La Banque de France prête à un ajustement technique
Le ministère de l’Economie s’était dit ouvert en juin dernier à une « évolution du taux d’usure », mais la Banque de France s’y est jusqu’ici refusée, arguant que la production de crédit continue d’être dynamique dans l’Hexagone. Lors de la revalorisation de ce taux au 1er octobre 2022, le gouverneur François Villeroy de Galhau avait refusé de déroger à l’application de la règle comme il en a le pouvoir, estimant que la remontée mécanique des taux « permettrait de régler les cas d’accès plus difficiles au crédit immobilier qu’il y a pu y avoir ces dernières semaines». En annonçant les nouveaux taux d’usure en vigueur au 1er janvier, l’institution évoquait encore dans son communiqué « l’absence de blocage du marché ».

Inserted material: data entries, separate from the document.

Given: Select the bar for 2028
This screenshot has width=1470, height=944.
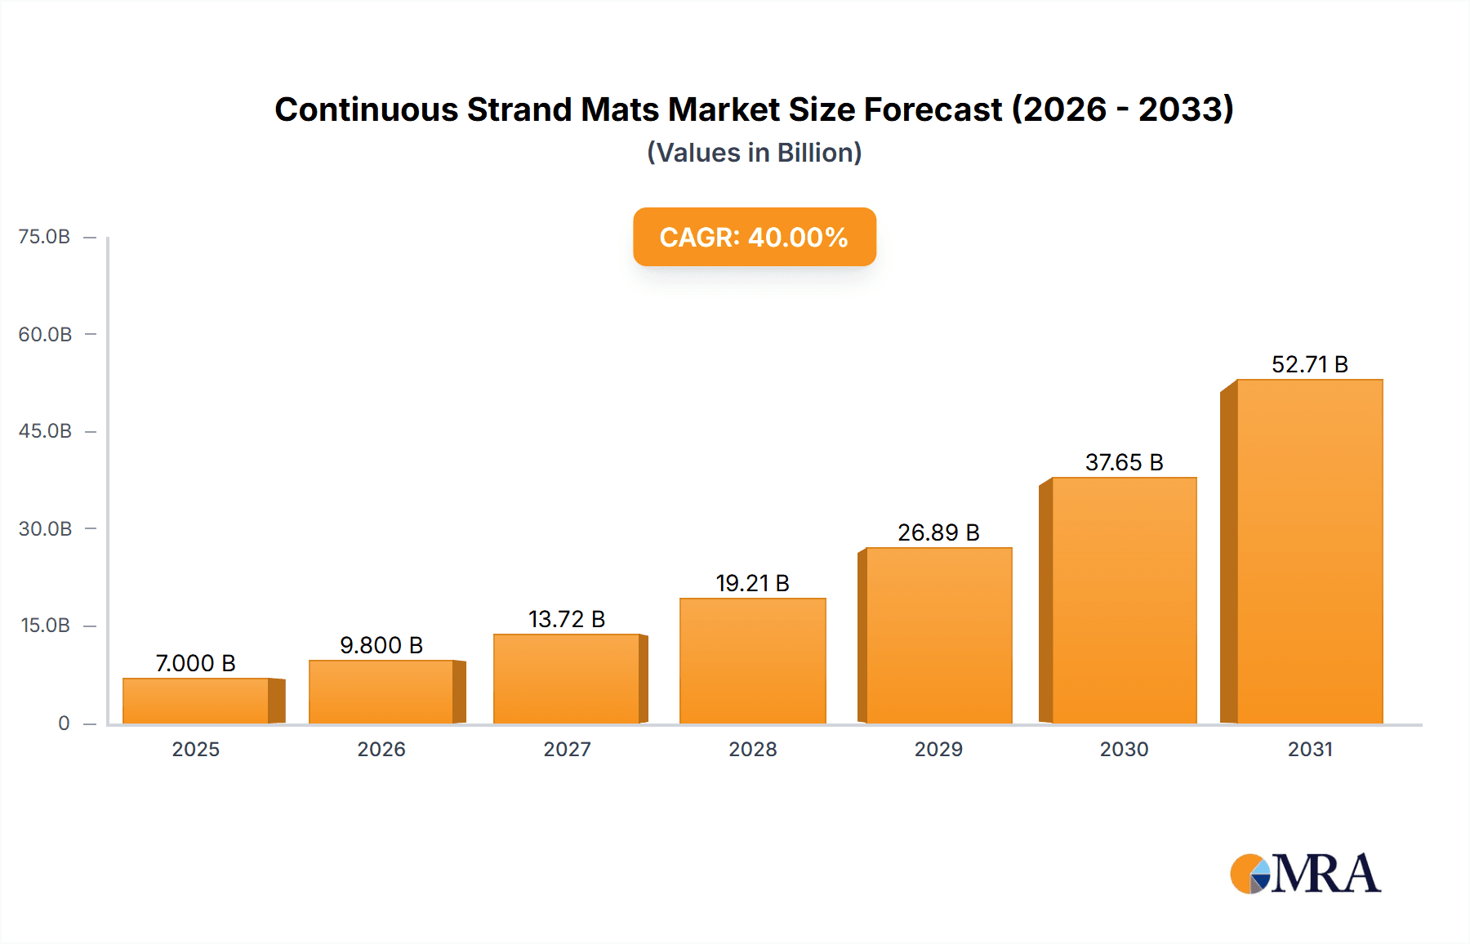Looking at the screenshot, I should (752, 661).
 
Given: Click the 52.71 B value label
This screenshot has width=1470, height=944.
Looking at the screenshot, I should (1309, 364).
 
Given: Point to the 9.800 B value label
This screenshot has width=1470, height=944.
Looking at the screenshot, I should (381, 645).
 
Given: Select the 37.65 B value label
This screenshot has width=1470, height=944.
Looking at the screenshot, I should (1124, 462).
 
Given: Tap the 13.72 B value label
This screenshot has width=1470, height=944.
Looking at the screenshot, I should (567, 619).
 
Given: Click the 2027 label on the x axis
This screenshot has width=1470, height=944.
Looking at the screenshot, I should (567, 749).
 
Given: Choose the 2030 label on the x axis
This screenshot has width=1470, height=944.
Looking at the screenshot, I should (1124, 749).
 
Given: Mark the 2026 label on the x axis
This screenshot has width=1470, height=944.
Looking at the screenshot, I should (381, 749).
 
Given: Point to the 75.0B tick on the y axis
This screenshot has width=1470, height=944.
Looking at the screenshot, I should (45, 237).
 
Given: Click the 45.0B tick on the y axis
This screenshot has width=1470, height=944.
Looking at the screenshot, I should (45, 431).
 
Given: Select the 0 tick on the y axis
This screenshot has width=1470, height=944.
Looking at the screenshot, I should (64, 723).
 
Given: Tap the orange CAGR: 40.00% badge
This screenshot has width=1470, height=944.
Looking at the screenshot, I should (754, 237).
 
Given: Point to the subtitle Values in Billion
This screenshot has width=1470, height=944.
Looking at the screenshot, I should (754, 153).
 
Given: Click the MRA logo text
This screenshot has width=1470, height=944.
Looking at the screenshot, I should (1326, 874).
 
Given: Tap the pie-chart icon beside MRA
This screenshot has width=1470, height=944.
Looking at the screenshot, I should (1250, 874).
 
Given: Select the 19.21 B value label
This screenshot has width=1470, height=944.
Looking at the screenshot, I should (752, 583).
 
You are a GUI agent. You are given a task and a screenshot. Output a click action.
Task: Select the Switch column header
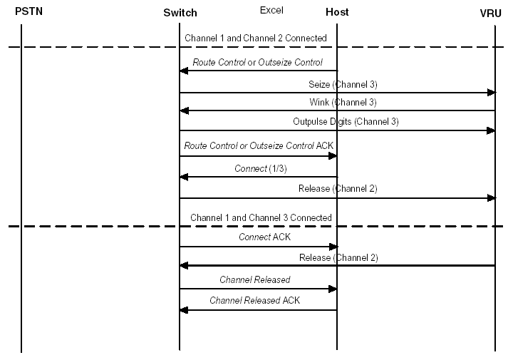click(180, 13)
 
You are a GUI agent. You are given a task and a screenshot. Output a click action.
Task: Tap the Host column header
click(337, 13)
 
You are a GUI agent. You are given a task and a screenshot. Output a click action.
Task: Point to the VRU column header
click(491, 13)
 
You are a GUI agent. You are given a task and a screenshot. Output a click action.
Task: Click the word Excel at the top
click(271, 11)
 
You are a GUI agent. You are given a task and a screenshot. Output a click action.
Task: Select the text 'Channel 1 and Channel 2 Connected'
click(256, 38)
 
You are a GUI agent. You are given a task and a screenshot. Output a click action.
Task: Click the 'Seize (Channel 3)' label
click(343, 84)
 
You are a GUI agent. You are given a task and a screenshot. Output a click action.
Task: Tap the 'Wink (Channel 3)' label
click(343, 103)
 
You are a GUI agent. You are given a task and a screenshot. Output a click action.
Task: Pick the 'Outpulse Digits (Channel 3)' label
click(346, 122)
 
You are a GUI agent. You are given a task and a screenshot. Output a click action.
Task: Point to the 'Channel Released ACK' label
click(254, 301)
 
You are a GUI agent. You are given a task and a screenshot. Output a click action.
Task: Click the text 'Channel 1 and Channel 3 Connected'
click(261, 217)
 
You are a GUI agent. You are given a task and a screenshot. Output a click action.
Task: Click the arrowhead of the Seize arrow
click(491, 93)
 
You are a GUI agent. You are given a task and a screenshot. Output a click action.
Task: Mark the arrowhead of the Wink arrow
click(184, 110)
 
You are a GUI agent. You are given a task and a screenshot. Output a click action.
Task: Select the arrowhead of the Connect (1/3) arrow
click(184, 177)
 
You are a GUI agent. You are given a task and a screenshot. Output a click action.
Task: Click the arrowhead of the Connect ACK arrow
click(333, 247)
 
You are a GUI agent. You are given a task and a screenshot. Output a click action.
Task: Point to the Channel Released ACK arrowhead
click(184, 310)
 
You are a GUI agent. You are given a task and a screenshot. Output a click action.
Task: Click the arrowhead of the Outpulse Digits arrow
click(491, 130)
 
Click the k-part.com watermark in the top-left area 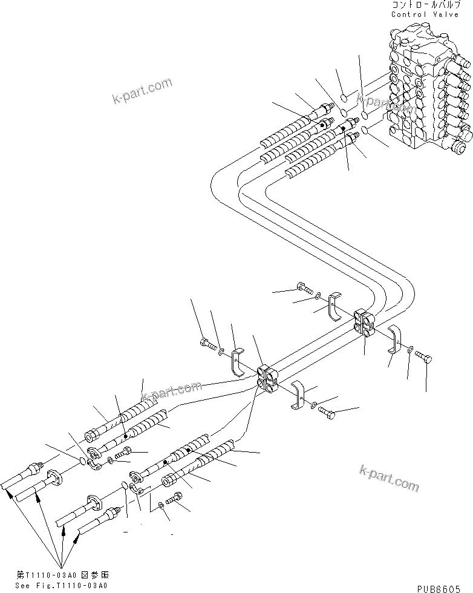[x=142, y=91]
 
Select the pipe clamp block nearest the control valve [x=365, y=321]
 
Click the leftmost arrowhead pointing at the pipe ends [x=8, y=493]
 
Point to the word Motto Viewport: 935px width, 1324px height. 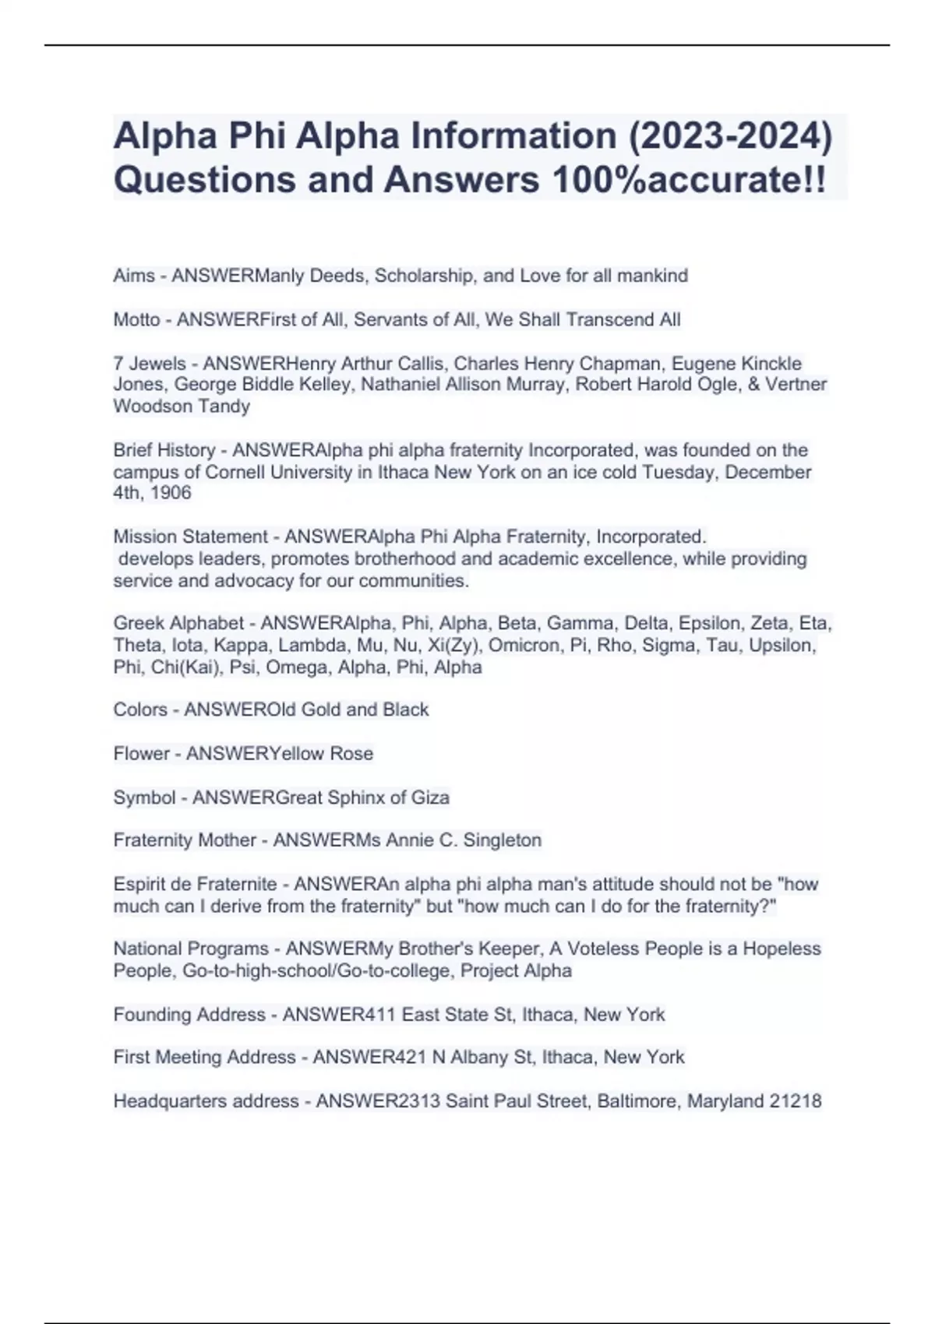click(x=136, y=319)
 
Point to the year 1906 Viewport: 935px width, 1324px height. click(x=171, y=493)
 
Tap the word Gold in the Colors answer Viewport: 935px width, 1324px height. click(x=320, y=710)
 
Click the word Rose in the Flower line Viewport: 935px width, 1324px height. click(x=351, y=753)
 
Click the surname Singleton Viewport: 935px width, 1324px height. click(x=503, y=840)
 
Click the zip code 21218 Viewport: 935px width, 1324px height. click(x=796, y=1101)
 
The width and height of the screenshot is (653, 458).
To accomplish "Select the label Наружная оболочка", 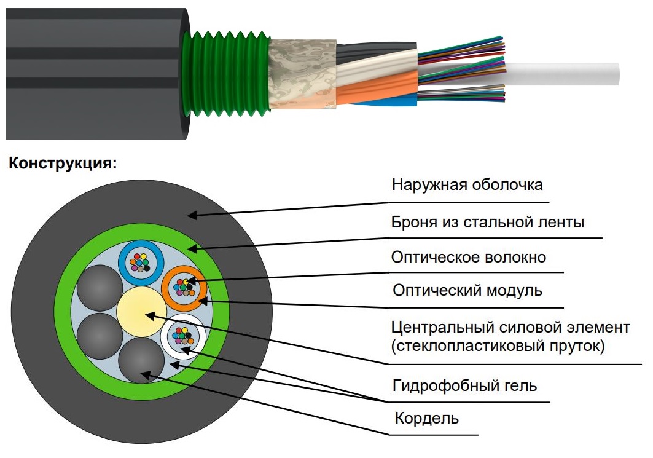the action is pyautogui.click(x=467, y=184).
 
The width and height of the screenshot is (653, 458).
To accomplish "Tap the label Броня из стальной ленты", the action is pyautogui.click(x=488, y=222).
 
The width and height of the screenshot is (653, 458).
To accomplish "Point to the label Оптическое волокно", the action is pyautogui.click(x=469, y=257).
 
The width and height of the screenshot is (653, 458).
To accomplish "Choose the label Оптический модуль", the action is pyautogui.click(x=467, y=290).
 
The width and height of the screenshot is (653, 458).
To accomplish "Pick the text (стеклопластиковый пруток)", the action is pyautogui.click(x=498, y=345).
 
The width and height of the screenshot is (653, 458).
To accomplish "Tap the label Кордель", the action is pyautogui.click(x=426, y=417).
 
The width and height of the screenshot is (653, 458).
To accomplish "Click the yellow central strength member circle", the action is pyautogui.click(x=141, y=312).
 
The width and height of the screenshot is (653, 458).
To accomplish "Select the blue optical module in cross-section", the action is pyautogui.click(x=140, y=263).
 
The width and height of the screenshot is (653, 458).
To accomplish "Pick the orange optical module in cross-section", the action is pyautogui.click(x=184, y=288).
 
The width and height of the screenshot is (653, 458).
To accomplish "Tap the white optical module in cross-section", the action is pyautogui.click(x=183, y=336).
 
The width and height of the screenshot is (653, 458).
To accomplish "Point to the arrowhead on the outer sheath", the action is pyautogui.click(x=192, y=215).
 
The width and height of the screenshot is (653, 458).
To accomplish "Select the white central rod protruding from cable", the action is pyautogui.click(x=562, y=74).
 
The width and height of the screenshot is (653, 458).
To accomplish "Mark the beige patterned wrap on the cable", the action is pyautogui.click(x=303, y=74).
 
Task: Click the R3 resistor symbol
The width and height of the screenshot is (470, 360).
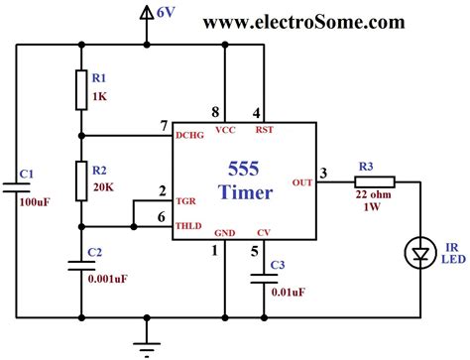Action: (x=375, y=181)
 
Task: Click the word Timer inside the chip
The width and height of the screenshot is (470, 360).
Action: (x=244, y=191)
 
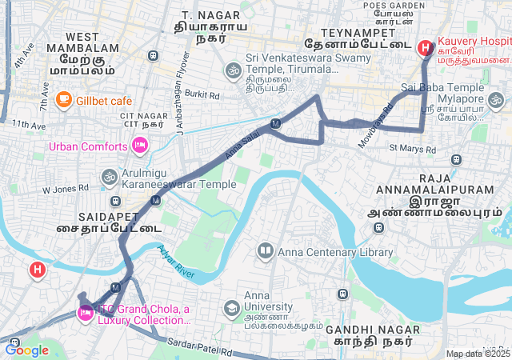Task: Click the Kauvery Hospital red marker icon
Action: (x=424, y=47)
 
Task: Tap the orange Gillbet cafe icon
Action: (x=64, y=100)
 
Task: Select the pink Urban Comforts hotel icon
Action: (x=139, y=145)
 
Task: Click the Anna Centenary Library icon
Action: (x=266, y=252)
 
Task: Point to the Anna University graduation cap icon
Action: (x=231, y=308)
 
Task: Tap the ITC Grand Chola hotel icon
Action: (x=85, y=313)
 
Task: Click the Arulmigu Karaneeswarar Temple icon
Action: (x=109, y=176)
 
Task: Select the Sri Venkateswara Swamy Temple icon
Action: (x=234, y=70)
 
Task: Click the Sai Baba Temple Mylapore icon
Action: (x=497, y=101)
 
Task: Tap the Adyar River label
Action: (x=176, y=262)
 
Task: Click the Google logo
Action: (x=26, y=349)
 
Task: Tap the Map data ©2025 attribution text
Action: (x=478, y=354)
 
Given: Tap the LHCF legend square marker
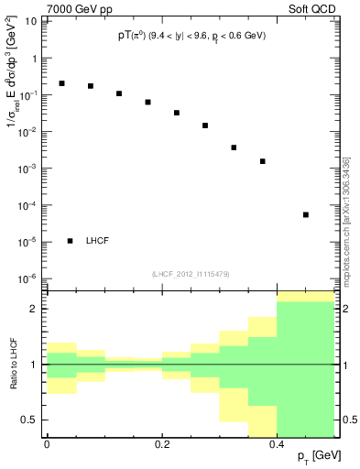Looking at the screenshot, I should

Mercredi, la Banque de France n’a fait preuve « ni de déni ni de mépris », pointe à l’issue de cette réunion l’Union des intermédiaires de crédit (UIC), premier syndicat de courtiers, qui n’avait pas hésité à manifester il y a plusieurs mois devant le siège de l’institution. Selon plusieurs sources interrogées par L’Agefi, rien n’a encore été tranché lors de la réunion au ministère. Mais la Banque de France se montre désormais ouverte à « un éventuel ajustement technique », a expliqué son gouverneur auditionné par les sénateurs ce même jour. « Au lieu de faire cette hausse une fois en fin de trimestre avec une grosse marche… on ferait trois plus petites marches mois par mois en regardant les trois mois précédents à chaque fois. Cet ajustement technique peut être justifié s’il est souhaité par les professionnels du crédit que nous consulterons à cet égard », a ajouté François Villeroy de Galhau.
Certaines associations de courtiers plaident pour une mensualisation temporaire du calcul du taux d’usure, mais celle-ci serait concrètement difficile à mettre en place pour les banques sur le terrain. D’autres espèrent encore une réforme pérenne du taux d’usure, dont la réglementation a déjà été modifiée par la loi Lagarde de 2010 sur le crédit à la consommation. Selon les informations recueillies par L’Agefi, cette hypothèse, qui impliquerait d’adopter un décret ou un texte de loi, ne semble pas tenir la corde à ce stade. La Banque de France peut, en revanche, modifier de façon temporaire la méthode de calcul. La balle est dans son camp.